Wednesday, October 2, 2013

Weak 9 Volt Batteries: Secret to a Great Fuzz Pedal Tone?


Even though batteries for wireless units and guitar tuners should always put-out full 9-volts when tested on a voltmeter, can weak 9-volt batteries in your Fuzz or distortion stompbox give you great tone?

By: Ringo Bones 

I might be the last person to know about this electric guitar “tone tweaking” trick during my amateur metal band days back in the late 1980s, but it has been empirically proven by guitar gods and guitar techs since the days of Woodstock that a weak 9-volt battery that only puts out between 5.5 to 7.5 volts when connected to a voltmeter can actually result in a pleasing tone when used to power your Fuzz or other distortion type stompbox effect pedal. Famed guitar legend Duane Allman reportedly preferred weak batteries in his Dallas Arbiter Fuzz Face, though any voltage reading lower than 5.5-volts – and depending whether your distortion pedal is IC op-amp or germanium transistor based – it could be the difference between “death metal tones” to a dead as a doornail silent stompbox. But why do weak 9-volt or PP-3 batteries produce a pleasing tone when used to power your Fuzz Face / distortion type stompbox effects pedals?  
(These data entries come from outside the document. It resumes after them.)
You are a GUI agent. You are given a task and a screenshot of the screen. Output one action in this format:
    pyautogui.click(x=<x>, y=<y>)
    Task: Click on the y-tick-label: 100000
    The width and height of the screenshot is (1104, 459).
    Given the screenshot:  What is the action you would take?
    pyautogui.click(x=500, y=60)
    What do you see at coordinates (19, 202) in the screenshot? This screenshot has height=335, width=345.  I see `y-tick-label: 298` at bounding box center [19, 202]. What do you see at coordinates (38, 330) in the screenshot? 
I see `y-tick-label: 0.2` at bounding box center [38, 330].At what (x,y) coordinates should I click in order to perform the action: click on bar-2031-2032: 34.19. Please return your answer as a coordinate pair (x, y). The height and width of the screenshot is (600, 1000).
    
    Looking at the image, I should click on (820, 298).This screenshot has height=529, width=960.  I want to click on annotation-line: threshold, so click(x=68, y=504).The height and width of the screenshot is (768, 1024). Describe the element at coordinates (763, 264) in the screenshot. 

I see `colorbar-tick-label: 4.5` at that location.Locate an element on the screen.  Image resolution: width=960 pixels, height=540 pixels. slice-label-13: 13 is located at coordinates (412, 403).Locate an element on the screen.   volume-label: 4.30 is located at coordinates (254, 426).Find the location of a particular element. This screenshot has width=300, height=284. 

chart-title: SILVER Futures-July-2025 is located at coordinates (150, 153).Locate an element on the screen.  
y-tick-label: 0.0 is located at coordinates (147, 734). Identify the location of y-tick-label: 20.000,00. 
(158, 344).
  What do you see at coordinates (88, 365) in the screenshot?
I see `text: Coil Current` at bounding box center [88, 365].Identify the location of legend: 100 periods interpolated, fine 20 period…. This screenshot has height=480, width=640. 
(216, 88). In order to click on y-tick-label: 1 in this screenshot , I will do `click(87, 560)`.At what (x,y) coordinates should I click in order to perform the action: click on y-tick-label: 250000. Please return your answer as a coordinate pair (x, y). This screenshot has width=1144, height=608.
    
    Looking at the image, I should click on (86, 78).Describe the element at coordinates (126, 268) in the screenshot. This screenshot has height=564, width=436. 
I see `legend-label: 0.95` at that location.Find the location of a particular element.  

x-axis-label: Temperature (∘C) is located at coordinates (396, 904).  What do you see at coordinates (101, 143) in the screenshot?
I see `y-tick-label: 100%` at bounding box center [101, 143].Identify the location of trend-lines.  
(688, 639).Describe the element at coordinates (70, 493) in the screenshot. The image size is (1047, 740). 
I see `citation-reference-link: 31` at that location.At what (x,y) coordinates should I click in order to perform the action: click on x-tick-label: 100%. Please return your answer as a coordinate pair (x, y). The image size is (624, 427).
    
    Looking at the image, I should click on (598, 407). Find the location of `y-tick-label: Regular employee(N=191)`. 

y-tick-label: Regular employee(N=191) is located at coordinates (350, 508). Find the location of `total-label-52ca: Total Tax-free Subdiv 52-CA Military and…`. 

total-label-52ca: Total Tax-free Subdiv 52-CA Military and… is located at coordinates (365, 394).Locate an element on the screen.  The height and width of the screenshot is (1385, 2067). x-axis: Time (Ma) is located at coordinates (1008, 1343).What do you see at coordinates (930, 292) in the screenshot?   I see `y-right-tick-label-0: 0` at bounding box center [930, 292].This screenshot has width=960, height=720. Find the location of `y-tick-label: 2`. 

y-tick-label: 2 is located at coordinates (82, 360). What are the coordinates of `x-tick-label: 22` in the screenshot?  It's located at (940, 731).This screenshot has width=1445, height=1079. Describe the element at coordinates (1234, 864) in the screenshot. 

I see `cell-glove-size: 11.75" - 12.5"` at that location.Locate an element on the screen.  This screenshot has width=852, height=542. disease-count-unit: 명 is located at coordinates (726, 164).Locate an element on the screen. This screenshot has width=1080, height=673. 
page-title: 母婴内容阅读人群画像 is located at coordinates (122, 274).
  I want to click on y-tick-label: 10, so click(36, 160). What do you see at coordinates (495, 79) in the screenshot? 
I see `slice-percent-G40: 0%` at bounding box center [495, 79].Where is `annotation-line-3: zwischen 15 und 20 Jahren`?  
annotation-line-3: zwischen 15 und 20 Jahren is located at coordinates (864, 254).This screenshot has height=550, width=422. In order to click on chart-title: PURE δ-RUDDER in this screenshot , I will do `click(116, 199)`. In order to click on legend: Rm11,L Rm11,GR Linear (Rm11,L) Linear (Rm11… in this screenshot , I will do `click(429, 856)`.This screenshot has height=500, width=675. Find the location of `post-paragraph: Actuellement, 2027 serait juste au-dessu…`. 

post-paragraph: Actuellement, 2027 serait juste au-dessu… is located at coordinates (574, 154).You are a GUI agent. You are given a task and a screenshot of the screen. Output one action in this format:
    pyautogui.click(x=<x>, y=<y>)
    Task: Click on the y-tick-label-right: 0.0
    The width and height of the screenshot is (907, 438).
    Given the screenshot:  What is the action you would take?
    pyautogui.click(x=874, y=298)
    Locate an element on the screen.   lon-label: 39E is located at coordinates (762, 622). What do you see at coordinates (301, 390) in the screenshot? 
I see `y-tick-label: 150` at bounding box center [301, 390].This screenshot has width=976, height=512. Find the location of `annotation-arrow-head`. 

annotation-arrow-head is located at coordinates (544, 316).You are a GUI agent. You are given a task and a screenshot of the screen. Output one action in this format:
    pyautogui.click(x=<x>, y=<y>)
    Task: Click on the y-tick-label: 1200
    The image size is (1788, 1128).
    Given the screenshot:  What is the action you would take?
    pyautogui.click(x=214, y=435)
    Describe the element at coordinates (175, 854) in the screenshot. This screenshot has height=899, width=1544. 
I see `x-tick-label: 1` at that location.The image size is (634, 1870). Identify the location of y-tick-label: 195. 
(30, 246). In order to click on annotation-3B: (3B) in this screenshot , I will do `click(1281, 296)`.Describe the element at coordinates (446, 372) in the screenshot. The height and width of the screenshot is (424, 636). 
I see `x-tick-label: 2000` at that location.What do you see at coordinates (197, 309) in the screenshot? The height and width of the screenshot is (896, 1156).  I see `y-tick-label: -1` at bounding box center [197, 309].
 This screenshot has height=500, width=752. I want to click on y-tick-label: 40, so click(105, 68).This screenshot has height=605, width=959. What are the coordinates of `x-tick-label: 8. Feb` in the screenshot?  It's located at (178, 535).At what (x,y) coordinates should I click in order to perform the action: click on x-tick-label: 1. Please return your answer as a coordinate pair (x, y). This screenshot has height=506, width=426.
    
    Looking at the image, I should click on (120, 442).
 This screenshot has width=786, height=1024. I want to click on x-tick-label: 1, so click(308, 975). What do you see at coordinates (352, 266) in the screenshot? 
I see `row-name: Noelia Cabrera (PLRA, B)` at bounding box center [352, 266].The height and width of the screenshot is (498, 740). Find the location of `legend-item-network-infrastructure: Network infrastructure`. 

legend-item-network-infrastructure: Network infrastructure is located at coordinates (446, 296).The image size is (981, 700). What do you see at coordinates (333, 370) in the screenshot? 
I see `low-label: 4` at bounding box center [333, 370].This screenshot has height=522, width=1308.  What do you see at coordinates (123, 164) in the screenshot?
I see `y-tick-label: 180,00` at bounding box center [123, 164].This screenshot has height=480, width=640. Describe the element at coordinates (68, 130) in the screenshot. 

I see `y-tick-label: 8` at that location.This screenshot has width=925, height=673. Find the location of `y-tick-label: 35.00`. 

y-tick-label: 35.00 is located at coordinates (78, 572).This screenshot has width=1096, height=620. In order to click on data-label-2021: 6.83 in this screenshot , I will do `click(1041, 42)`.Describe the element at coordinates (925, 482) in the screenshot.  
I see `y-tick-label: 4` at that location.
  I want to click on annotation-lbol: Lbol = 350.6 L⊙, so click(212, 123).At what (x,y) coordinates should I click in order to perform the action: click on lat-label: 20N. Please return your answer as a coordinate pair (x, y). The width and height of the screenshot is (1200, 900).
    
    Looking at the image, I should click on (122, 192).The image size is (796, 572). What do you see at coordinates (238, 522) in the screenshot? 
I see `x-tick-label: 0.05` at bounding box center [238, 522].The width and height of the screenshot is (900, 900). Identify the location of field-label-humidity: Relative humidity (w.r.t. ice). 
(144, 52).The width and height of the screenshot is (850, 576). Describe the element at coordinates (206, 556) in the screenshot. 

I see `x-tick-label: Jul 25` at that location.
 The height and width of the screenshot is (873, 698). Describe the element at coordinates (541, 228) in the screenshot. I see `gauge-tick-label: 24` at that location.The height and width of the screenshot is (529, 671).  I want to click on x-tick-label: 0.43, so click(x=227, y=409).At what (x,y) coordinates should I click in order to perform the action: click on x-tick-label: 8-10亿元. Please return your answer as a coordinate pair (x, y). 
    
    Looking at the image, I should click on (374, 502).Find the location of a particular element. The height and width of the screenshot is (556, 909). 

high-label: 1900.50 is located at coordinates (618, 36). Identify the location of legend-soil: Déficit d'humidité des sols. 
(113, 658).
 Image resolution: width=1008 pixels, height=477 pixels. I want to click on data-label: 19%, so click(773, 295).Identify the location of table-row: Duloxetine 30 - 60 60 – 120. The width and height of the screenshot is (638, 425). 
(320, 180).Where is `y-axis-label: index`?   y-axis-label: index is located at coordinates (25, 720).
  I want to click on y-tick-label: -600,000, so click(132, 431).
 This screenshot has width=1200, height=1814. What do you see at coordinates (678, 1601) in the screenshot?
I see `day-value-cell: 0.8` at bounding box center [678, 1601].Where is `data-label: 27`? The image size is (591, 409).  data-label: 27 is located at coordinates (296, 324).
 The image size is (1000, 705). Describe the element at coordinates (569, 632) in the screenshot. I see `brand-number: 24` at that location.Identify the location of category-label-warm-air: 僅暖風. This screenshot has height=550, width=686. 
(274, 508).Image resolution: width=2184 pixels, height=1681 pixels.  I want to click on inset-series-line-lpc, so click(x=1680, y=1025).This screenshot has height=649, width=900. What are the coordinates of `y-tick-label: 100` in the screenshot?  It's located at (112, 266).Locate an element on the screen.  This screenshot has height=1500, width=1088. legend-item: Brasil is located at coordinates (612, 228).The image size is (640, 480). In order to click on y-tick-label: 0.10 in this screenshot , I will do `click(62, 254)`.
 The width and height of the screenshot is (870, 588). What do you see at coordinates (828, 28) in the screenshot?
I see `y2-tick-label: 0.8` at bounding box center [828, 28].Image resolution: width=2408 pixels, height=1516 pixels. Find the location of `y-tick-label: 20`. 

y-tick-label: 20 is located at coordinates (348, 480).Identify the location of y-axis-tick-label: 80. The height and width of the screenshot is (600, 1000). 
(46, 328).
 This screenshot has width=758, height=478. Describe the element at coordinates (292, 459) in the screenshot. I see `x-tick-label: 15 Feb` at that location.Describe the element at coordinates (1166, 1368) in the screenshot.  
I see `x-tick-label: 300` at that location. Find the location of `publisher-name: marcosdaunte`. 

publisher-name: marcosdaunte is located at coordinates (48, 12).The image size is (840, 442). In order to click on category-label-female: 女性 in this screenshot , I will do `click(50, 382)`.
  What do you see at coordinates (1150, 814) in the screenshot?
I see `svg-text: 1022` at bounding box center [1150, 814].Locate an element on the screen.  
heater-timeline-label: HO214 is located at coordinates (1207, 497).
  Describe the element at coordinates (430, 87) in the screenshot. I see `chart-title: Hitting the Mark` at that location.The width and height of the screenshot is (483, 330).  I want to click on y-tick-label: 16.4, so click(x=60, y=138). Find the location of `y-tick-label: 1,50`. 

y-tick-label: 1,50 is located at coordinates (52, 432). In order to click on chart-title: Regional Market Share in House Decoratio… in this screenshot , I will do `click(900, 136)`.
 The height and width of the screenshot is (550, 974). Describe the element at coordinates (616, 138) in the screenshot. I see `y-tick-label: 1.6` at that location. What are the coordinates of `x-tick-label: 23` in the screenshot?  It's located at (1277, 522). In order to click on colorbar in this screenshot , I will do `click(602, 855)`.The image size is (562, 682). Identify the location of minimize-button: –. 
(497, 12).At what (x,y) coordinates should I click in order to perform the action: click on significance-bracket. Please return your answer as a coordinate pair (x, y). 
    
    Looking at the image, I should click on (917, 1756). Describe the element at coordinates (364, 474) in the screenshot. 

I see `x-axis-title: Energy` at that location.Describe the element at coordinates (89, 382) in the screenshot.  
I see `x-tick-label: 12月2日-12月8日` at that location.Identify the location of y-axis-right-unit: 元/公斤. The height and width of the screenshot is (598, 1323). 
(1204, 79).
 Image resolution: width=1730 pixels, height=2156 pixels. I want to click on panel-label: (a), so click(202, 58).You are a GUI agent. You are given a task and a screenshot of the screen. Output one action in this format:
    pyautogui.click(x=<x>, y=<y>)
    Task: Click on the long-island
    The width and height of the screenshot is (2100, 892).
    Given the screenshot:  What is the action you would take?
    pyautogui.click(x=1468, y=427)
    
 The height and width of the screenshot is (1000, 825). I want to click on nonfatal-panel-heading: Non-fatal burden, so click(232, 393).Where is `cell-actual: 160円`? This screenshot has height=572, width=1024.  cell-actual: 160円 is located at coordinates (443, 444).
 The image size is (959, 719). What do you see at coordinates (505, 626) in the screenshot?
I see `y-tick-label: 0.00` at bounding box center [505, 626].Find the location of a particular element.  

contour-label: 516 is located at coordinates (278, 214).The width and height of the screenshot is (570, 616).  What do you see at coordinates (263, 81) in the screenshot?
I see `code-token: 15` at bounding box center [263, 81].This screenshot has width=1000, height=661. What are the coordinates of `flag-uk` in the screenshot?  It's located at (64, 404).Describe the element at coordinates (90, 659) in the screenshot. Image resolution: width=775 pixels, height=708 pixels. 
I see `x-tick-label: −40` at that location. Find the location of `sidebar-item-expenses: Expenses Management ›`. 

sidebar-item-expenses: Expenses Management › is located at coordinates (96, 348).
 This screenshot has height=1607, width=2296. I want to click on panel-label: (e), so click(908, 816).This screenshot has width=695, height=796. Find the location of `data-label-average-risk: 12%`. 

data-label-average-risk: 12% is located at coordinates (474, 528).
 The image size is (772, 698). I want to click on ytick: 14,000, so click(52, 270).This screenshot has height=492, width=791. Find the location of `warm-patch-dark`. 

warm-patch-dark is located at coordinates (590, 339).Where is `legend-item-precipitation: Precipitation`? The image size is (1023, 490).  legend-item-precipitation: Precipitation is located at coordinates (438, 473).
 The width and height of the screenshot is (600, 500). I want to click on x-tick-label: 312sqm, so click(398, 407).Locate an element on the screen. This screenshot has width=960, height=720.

The “subjectively pleasing tone” one gets when using weak 9-volt PP-3 batteries on their distortion pedals is probably a holdover from the days before the invention of more efficient solid-state silicon rectifiers. Where electric guitar tube amplifiers still use vacuum tube power supply rectifier and / or selenium rectifier based power supplies when a hard-struck power chord usually causes power supply voltage sag and the accompanying warm fuzzy distortion tone – and unlike your typical hi-fi vacuum tube amplifier, this “fuzz tone” is usually in the 200 to 300 percent total harmonic distortion range. Though there are some electric guitar vacuum tube amplifiers like use both vacuum tube and solid-state rectifiers – Mesa Boogie for example – for reasons of tone. This makes the GZ34 vacuum tube rectifiers, especially the NOS Mullard types, are now highly sought after by vintage guitar amp enthusiasts. If only Mullard made reliable versions of those pesky selenium rectifiers used in the Fisher 500 C Receiver.